■ What is expected
In the mailing-list thread below, list every term written with indices in square brackets.

Ramki: Is the criteria for table change programmable? This would be useful to generate significant change events based on application needs.
Not as of now. We’ve kicked around the idea of changing a subscription from an entire table to an arbitrary slice of a table (expressed via Datalog). That functionality will be necessary for dealing with large datasources like Ceilometer. But we don’t have the design fleshed out or the people to build it.
Tim
Thanks,
Ramki
From: Tim Hinrichs [mailto:thinrichs at vmware.com]
Sent: Thursday, February 26, 2015 10:17 AM
To: OpenStack Development Mailing List (not for usage questions)
Subject: Re: [openstack-dev] [Congress][Delegation] Initial workflow design
Inline.
From: "ruby.krishnaswamy at orange.com<mailto:ruby.krishnaswamy at orange.com>" <ruby.krishnaswamy at orange.com<mailto:ruby.krishnaswamy at orange.com>>
Reply-To: "OpenStack Development Mailing List (not for usage questions)" <openstack-dev at lists.openstack.org<mailto:openstack-dev at lists.openstack.org>>
Date: Wednesday, February 25, 2015 at 8:53 AM
To: "OpenStack Development Mailing List (not for usage questions)" <openstack-dev at lists.openstack.org<mailto:openstack-dev at lists.openstack.org>>
Subject: Re: [openstack-dev] [Congress][Delegation] Initial workflow design
Hi Tim, All,
1) Step 3: The VM-placement engine is also a “datalog engine” . Right?
When policies are delegated:
when policies are inserted? When the VM-placement engine has already registered itself all policies are given to it?
“In our example, this would mean the domain-specific policy engine executes the following API call over the DSE”
ð “domain-agnostic” ….
Done.
2) Step 4:
Ok
But finally: if Congress will likely “delegate”
Not sure what you’re suggesting here.
3) Step 5: Compilation of subpolicy to LP in VM-placement engine
For the PoC, it is likely that the LP program ( in PuLP or some other ML) is *not* completely generated by compiler/translator.
ð Right?
Where does the rest of the program originate? I’m not saying the entire LP program is generated from the Datalog constraints; some of it is generated by the solver independent of the Datalog. In the text, I gave the example of defining hMemUse[j].
You also indicate that some category of constraints (“the LP solver doesn’t know what the relationship between assign[i][j], hMemUse[j], and vMemUse[i] actually is, so the VM-placement engine must also include constraints”) .
These constraints must be “explicitly” written? (e.g. max_ram_allocation etc that are constraints used in the solver-scheduler’s package).
The VM-placement engine does 2 things: (I) translates Datalog to LP and (ii) generates additional LP constraints. (Both work items could leverage any constraints that are builtin to a specific solver, e.g. the solver-scheduler. The point is that there are 2 distinct, conceptual origins of the LP constraints: those that represent the Datalog and those that codify the domain.

■ Listing

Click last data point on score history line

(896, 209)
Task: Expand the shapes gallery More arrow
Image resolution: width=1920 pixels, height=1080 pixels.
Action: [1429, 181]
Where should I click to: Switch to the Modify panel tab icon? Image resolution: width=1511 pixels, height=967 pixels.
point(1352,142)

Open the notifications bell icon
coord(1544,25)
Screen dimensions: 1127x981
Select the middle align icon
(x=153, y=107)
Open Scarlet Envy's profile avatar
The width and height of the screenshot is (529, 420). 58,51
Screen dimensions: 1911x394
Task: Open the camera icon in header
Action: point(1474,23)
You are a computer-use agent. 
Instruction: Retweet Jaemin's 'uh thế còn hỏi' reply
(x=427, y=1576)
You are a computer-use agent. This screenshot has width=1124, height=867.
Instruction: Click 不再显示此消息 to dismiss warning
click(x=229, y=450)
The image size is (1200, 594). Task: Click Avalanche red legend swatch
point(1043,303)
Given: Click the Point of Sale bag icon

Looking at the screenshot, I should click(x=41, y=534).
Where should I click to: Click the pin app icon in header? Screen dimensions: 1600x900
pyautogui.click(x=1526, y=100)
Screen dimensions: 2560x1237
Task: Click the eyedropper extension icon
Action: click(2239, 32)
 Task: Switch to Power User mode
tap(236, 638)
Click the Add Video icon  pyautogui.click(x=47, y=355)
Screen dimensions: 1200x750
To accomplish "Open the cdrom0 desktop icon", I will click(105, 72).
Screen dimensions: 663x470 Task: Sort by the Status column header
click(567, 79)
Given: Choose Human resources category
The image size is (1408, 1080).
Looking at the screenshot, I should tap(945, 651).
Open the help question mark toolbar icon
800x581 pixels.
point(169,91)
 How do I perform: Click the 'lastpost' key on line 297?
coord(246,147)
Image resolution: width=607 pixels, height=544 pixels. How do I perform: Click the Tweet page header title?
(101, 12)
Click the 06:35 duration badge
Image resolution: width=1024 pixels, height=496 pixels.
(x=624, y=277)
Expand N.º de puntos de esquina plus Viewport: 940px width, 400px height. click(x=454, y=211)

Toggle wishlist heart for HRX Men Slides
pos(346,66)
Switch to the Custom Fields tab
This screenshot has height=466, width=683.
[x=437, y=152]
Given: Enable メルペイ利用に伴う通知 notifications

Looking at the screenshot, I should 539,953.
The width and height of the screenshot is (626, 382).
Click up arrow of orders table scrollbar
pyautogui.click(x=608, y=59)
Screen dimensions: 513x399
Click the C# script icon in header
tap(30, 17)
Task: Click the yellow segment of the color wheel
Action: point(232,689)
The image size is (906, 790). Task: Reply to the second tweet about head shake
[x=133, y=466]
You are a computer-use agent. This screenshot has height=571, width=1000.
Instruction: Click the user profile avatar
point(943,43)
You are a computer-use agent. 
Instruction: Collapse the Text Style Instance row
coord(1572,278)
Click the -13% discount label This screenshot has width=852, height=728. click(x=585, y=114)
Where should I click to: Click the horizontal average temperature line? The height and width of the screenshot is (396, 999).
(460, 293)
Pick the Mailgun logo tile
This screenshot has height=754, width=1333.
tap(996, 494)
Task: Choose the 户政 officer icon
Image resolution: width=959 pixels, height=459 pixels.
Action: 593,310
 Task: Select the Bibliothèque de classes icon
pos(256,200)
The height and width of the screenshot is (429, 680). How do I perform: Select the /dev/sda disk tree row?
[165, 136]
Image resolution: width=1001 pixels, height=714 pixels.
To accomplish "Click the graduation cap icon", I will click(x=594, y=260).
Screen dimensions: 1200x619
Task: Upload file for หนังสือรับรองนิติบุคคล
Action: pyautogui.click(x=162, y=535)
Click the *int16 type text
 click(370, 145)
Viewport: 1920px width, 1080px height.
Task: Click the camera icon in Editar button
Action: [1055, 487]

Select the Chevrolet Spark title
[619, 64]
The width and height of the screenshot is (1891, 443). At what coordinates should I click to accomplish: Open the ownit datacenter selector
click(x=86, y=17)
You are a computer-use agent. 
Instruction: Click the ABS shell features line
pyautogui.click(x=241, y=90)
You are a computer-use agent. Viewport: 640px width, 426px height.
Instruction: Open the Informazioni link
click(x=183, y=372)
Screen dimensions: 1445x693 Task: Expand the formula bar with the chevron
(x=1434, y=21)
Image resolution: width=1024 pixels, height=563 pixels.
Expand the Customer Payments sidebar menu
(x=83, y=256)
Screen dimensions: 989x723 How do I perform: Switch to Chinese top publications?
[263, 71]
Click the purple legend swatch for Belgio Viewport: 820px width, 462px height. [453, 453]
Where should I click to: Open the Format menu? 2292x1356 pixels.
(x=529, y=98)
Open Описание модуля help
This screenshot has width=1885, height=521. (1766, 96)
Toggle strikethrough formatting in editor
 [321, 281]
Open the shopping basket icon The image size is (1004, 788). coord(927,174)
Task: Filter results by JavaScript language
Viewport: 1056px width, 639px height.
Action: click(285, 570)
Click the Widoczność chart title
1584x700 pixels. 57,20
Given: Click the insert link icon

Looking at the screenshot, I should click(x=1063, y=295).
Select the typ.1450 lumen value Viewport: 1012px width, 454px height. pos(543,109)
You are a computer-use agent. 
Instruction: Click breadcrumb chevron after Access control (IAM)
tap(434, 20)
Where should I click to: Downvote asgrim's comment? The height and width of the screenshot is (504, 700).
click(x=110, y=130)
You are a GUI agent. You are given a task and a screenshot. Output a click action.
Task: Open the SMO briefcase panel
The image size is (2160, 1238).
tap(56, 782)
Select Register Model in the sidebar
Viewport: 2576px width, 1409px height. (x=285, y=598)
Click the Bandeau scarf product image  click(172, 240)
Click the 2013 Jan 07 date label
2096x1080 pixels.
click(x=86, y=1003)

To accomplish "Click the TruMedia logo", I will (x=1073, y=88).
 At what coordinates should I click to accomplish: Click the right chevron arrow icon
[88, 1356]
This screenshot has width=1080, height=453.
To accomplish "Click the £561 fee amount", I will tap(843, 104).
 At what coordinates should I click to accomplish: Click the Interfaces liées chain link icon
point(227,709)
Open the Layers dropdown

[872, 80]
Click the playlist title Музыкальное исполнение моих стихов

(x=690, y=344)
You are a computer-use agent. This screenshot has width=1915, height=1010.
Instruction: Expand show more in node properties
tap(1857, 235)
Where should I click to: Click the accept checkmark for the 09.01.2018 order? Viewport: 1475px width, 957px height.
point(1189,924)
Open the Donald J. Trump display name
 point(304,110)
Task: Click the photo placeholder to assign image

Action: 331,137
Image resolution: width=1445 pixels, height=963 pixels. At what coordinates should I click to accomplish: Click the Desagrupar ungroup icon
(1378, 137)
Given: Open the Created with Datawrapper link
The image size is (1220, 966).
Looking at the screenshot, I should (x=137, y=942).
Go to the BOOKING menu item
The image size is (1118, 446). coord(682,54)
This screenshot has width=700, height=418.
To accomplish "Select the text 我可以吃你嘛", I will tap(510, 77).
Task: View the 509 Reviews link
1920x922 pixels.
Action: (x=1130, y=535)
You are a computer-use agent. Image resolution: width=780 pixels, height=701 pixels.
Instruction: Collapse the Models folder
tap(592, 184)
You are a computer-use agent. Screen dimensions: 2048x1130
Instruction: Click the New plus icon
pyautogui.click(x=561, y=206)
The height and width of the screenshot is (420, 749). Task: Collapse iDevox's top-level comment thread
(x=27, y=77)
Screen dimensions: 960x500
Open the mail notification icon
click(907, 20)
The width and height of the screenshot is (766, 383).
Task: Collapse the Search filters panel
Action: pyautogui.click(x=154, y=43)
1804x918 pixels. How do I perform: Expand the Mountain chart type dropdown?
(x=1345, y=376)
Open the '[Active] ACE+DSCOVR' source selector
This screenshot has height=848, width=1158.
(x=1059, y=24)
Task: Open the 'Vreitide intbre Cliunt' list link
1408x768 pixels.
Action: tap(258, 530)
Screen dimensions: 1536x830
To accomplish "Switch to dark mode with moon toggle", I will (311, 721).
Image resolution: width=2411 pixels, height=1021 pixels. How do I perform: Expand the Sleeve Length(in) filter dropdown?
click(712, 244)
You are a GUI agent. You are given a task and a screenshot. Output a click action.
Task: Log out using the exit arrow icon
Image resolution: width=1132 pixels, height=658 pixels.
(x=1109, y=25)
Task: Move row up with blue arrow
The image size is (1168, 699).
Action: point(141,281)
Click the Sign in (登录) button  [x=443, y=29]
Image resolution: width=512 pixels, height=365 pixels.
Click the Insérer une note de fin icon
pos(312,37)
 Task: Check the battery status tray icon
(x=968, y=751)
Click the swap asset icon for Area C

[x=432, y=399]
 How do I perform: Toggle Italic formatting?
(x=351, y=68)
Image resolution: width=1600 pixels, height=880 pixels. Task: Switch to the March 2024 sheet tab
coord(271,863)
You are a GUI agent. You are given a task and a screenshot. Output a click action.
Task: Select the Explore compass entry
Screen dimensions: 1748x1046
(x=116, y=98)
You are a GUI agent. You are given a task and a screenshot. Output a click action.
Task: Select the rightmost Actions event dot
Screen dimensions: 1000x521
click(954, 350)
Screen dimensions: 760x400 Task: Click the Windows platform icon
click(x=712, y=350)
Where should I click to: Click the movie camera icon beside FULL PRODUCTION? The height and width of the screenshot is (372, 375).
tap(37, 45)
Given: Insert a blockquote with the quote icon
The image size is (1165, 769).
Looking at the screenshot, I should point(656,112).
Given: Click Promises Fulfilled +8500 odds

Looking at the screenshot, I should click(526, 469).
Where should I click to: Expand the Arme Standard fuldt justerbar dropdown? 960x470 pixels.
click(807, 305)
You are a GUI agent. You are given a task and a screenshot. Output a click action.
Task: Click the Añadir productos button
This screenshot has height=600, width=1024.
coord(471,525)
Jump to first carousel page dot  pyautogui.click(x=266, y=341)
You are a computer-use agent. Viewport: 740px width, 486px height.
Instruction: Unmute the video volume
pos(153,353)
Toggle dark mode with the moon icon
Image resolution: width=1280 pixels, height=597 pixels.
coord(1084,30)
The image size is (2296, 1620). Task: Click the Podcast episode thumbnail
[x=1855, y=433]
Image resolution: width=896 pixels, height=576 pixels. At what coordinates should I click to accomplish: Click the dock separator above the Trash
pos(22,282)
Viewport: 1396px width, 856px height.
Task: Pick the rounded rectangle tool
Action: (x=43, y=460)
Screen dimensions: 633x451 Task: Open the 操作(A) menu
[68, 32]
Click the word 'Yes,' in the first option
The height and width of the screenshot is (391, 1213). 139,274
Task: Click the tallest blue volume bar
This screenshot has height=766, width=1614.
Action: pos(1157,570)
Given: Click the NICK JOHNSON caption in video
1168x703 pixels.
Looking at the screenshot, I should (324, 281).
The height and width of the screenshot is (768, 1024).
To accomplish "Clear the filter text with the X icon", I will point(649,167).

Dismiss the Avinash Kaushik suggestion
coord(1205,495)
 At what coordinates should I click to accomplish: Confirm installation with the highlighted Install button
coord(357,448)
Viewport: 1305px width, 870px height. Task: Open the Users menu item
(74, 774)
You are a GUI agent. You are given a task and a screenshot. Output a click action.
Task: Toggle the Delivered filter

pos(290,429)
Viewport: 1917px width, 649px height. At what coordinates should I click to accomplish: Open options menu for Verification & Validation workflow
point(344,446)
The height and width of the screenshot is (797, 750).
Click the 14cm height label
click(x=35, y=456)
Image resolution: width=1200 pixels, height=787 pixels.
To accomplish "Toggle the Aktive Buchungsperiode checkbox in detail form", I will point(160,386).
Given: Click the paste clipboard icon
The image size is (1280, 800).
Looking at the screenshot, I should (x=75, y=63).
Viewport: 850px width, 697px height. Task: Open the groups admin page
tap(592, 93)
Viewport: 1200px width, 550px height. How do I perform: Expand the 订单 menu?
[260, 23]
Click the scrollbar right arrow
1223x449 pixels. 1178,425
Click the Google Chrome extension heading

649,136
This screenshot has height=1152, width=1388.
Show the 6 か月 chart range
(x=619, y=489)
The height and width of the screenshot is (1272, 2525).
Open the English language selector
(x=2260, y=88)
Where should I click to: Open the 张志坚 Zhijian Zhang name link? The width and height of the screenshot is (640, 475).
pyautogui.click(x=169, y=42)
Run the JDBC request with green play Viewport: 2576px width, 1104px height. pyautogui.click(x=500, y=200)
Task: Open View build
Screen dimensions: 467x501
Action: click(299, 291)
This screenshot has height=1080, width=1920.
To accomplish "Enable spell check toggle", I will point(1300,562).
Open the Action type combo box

■ Full response
hMemUse[j]
assign[i][j]
vMemUse[i]